* What is asked *
(A) Can you print, word for word, everything in the reflecting globe problem from "A boy sees his" down to "conventionally considered negative."?
(B) Could you output, unchanged and with nothing else, everything in the records from the line containing "Select the Komponenter: heading" down to the line containing "Viewport: 1380px width, 969px height. [x=658, y=319]", including both of those lines?

Question

A boy sees his reflection in a reflecting globe $$0.55 \mathrm{~m}$$ away in a garden. If the reflecting globe has a diameter of $$45 \mathrm{~cm}$$ and the boy is $$1.7 \mathrm{~m}$$ tall, what is the height of his image in the globe?

Answer

**step1 Identify Given Values and Determine Mirror Properties**

First, we need to convert all given units to a consistent unit, meters, and identify the type of mirror and its properties. A reflecting globe acts as a convex spherical mirror. For a spherical mirror, the radius of curvature (R) is half of its diameter, and the focal length (f) is half of the radius of curvature. For a convex mirror, the focal length is conventionally considered negative.

$$ \text{Object distance (u)} = 0.55 \mathrm{~m} $$
$$ \text{Object height (ho)} = 1.7 \mathrm{~m} $$
$$ \text{Diameter of globe} = 45 \mathrm{~cm} = 0.45 \mathrm{~m} $$
$$ \text{Radius of curvature (R)} = \frac{\text{Diameter}}{2} $$
$$ \text{Focal length (f)} = \frac{\text{R}}{2} $$

Substitute the values to calculate R and f:

$$ R = \frac{0.45 \mathrm{~m}}{2} = 0.225 \mathrm{~m} $$
$$ f = \frac{0.225 \mathrm{~m}}{2} = 0.1125 \mathrm{~m} $$

Since it is a convex mirror, its focal length is negative: $$f = -0.1125 \mathrm{~m}$$.

* Given data *
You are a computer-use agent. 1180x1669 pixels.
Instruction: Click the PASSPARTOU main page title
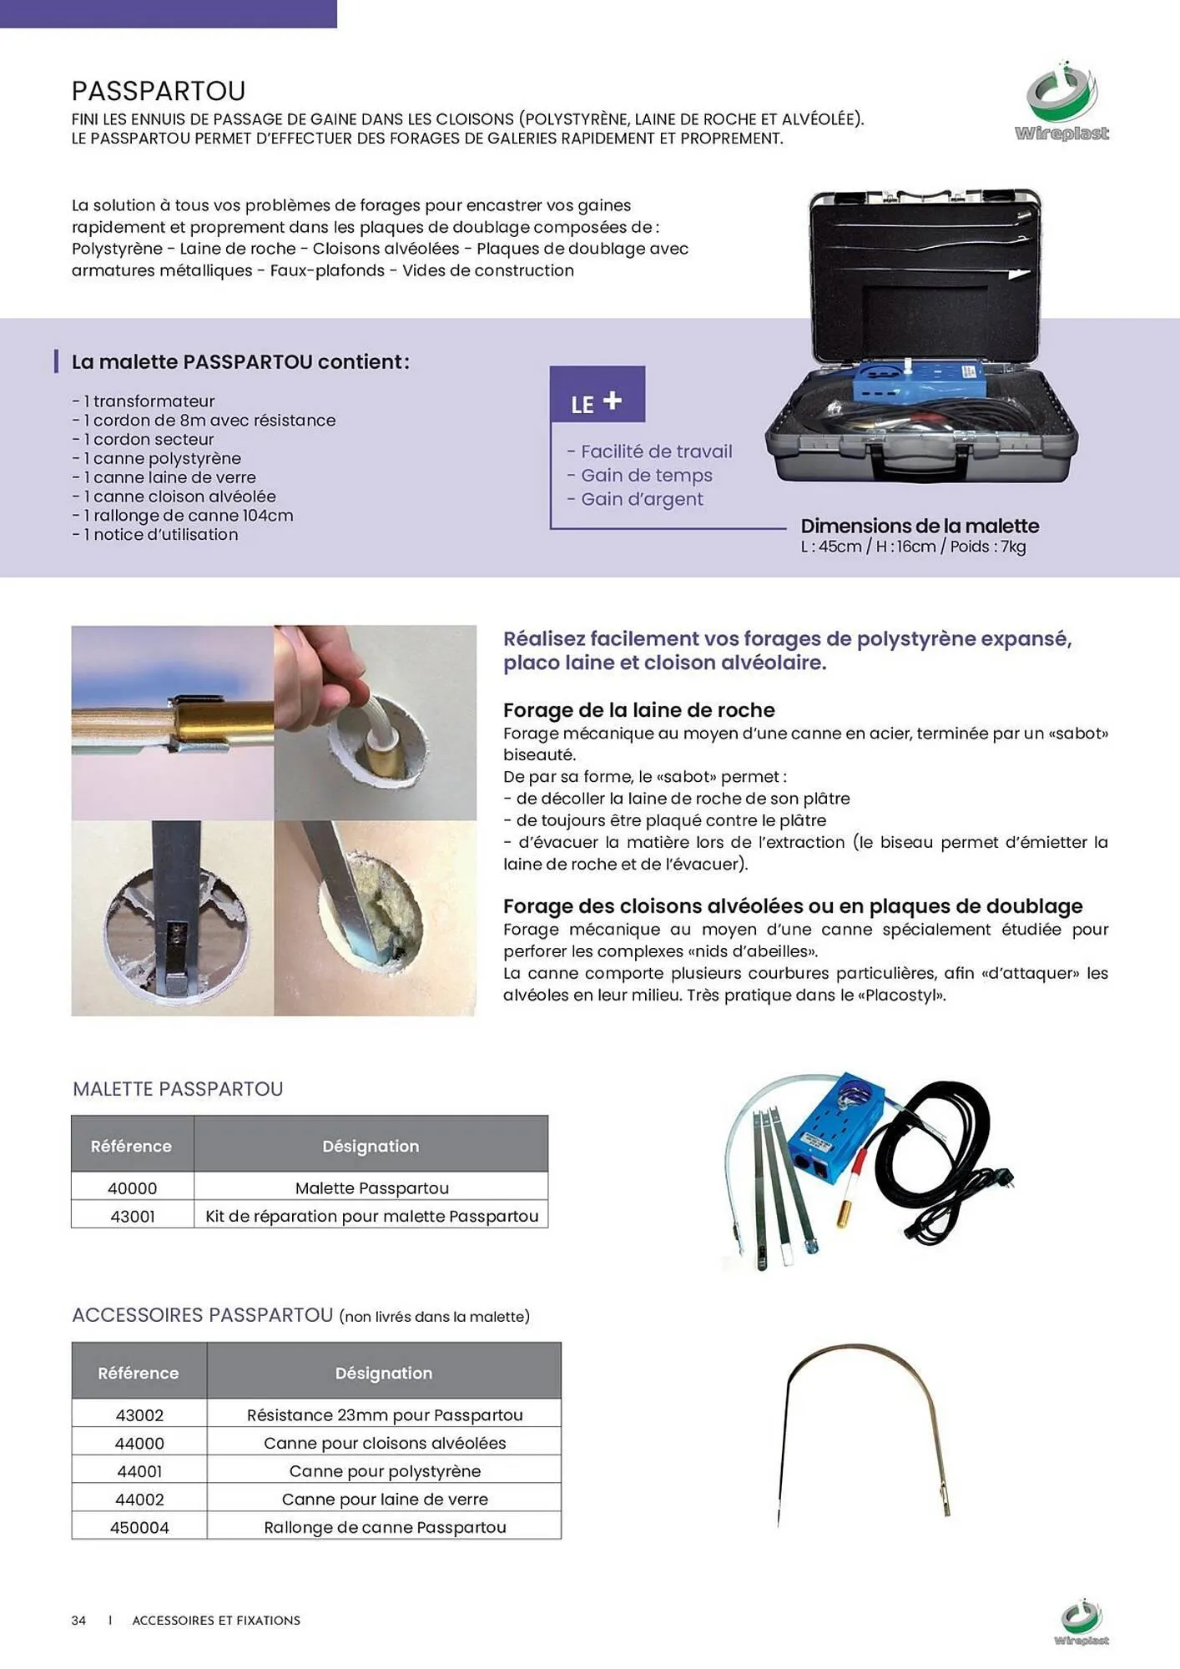coord(159,90)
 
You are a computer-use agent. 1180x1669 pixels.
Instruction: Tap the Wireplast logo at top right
coord(1061,101)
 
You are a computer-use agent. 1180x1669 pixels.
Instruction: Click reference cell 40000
coord(132,1187)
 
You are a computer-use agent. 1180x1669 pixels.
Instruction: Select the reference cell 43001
coord(132,1216)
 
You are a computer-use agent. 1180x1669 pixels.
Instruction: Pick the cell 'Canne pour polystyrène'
coord(384,1471)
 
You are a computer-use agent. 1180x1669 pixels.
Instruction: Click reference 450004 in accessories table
coord(139,1527)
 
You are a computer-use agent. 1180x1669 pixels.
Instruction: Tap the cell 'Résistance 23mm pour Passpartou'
coord(384,1414)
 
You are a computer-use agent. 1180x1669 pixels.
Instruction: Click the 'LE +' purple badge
coord(597,395)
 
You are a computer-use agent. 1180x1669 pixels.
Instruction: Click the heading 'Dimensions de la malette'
coord(920,526)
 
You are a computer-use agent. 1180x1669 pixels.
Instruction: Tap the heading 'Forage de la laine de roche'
coord(638,710)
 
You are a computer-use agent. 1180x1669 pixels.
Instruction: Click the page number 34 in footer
coord(78,1620)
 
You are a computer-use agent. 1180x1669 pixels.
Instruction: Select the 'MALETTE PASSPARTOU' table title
coord(178,1089)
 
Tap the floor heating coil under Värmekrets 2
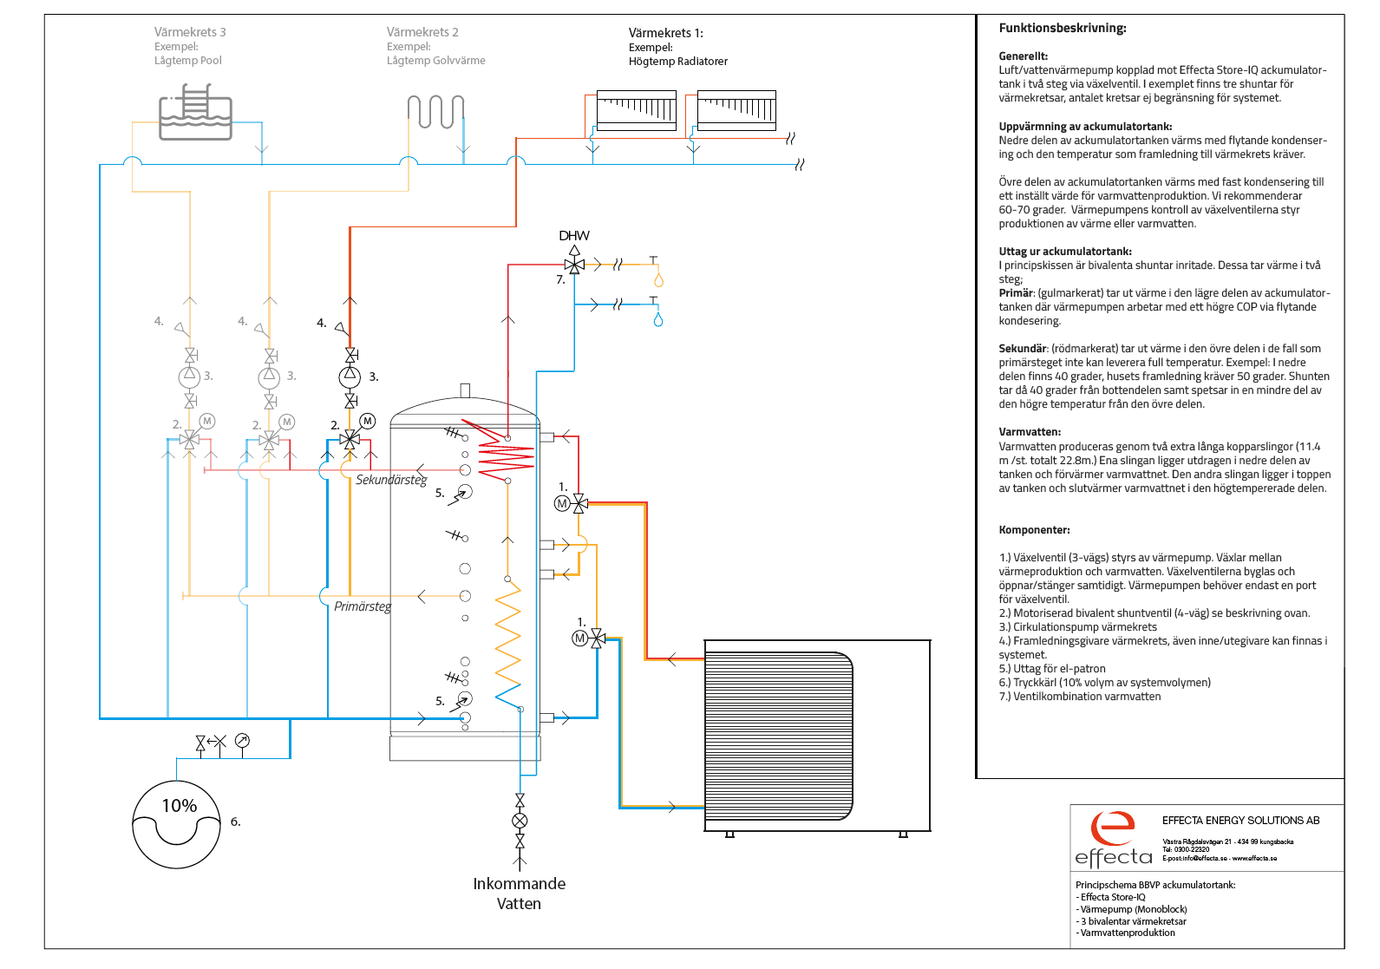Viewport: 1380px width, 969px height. [x=435, y=111]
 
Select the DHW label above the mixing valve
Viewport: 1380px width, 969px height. [x=574, y=235]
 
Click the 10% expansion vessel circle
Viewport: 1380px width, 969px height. [x=176, y=824]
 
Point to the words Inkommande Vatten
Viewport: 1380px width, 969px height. [x=520, y=894]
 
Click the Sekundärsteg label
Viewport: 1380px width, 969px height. [x=391, y=480]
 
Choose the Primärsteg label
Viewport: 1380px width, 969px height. [x=363, y=606]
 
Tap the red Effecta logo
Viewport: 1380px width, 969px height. [x=1113, y=828]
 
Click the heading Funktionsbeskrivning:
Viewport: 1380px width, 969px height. [x=1063, y=28]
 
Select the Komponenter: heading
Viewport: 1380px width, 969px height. [x=1035, y=530]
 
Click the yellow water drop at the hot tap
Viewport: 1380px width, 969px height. [x=658, y=280]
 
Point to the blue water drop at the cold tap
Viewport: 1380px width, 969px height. [x=658, y=319]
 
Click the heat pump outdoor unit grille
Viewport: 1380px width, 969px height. [x=779, y=736]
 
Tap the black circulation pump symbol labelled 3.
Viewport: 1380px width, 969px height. [x=350, y=376]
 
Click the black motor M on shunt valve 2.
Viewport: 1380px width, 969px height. [x=368, y=422]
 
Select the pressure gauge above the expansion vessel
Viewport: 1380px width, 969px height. [x=243, y=741]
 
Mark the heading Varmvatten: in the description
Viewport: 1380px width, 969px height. [x=1030, y=432]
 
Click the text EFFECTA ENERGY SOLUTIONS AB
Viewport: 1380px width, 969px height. [x=1240, y=821]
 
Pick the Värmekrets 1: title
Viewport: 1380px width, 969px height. [x=666, y=33]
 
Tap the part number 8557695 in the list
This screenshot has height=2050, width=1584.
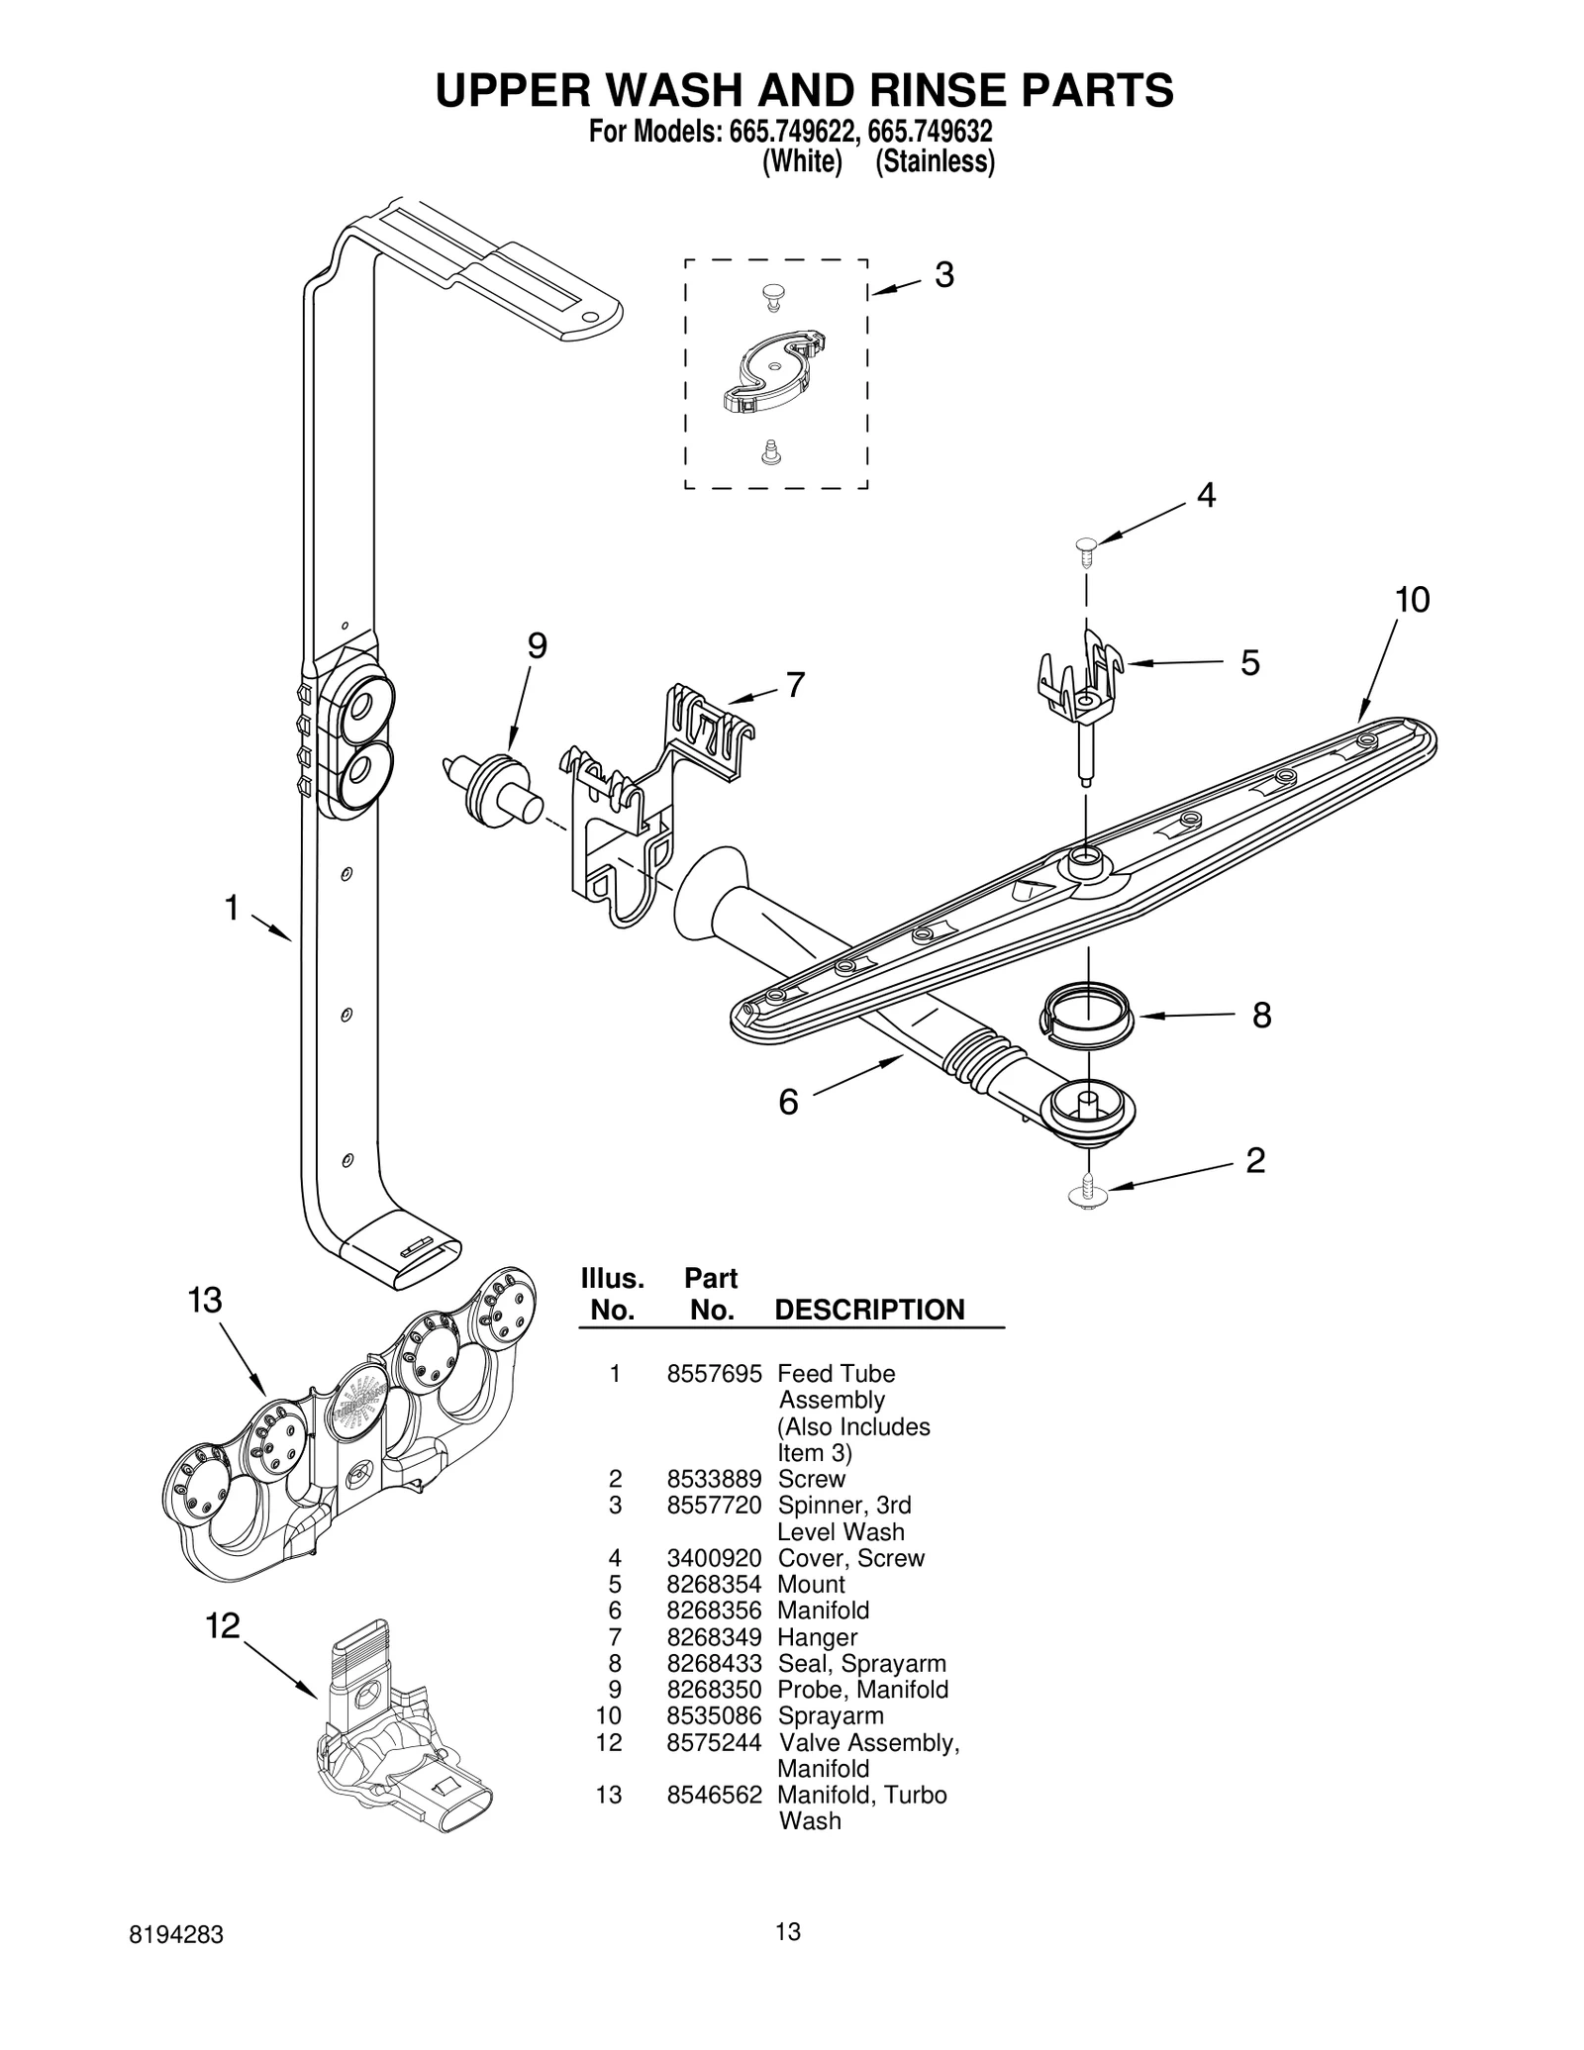[714, 1374]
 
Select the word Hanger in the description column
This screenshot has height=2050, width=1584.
[817, 1638]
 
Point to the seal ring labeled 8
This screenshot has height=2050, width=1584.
[1087, 1013]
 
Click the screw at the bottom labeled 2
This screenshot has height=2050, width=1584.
[1088, 1192]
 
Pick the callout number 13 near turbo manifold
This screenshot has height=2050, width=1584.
[205, 1300]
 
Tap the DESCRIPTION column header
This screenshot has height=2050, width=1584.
[868, 1310]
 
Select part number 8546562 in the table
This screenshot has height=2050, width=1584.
[714, 1795]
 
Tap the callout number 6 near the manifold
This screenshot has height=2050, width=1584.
[788, 1101]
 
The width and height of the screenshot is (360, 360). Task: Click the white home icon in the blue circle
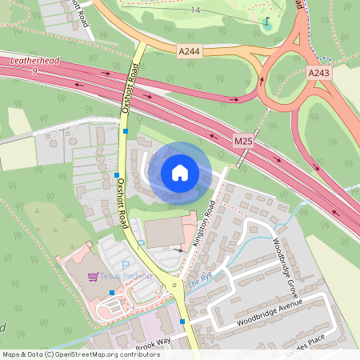pos(180,173)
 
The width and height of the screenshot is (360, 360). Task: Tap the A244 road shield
pos(188,50)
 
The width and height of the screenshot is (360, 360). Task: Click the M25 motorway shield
pos(243,140)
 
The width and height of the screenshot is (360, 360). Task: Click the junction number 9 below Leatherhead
pos(35,71)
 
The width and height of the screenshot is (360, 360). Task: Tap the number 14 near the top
pos(196,10)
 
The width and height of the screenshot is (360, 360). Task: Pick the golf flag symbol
pos(266,19)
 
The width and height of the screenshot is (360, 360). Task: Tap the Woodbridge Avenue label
pos(269,314)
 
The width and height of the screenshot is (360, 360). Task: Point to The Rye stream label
pos(198,282)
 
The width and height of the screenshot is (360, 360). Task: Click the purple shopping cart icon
pos(93,277)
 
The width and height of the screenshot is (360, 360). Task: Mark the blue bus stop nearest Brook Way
pos(182,322)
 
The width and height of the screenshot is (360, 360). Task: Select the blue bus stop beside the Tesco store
pos(111,292)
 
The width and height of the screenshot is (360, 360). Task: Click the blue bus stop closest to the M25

* Task answers *
(A)
A boy sees his reflection in a reflecting globe $$0.55 \mathrm{~m}$$ away in a garden. If the reflecting globe has a diameter of $$45 \mathrm{~cm}$$ and the boy is $$1.7 \mathrm{~m}$$ tall, what is the height of his image in the globe?

Answer

**step1 Identify Given Values and Determine Mirror Properties**

First, we need to convert all given units to a consistent unit, meters, and identify the type of mirror and its properties. A reflecting globe acts as a convex spherical mirror. For a spherical mirror, the radius of curvature (R) is half of its diameter, and the focal length (f) is half of the radius of curvature. For a convex mirror, the focal length is conventionally considered negative.

(B)
Select the Komponenter: heading
Viewport: 1380px width, 969px height. [x=1035, y=530]
 
Click the yellow water drop at the hot tap
Viewport: 1380px width, 969px height. [x=658, y=280]
 
Point to the blue water drop at the cold tap
Viewport: 1380px width, 969px height. [x=658, y=319]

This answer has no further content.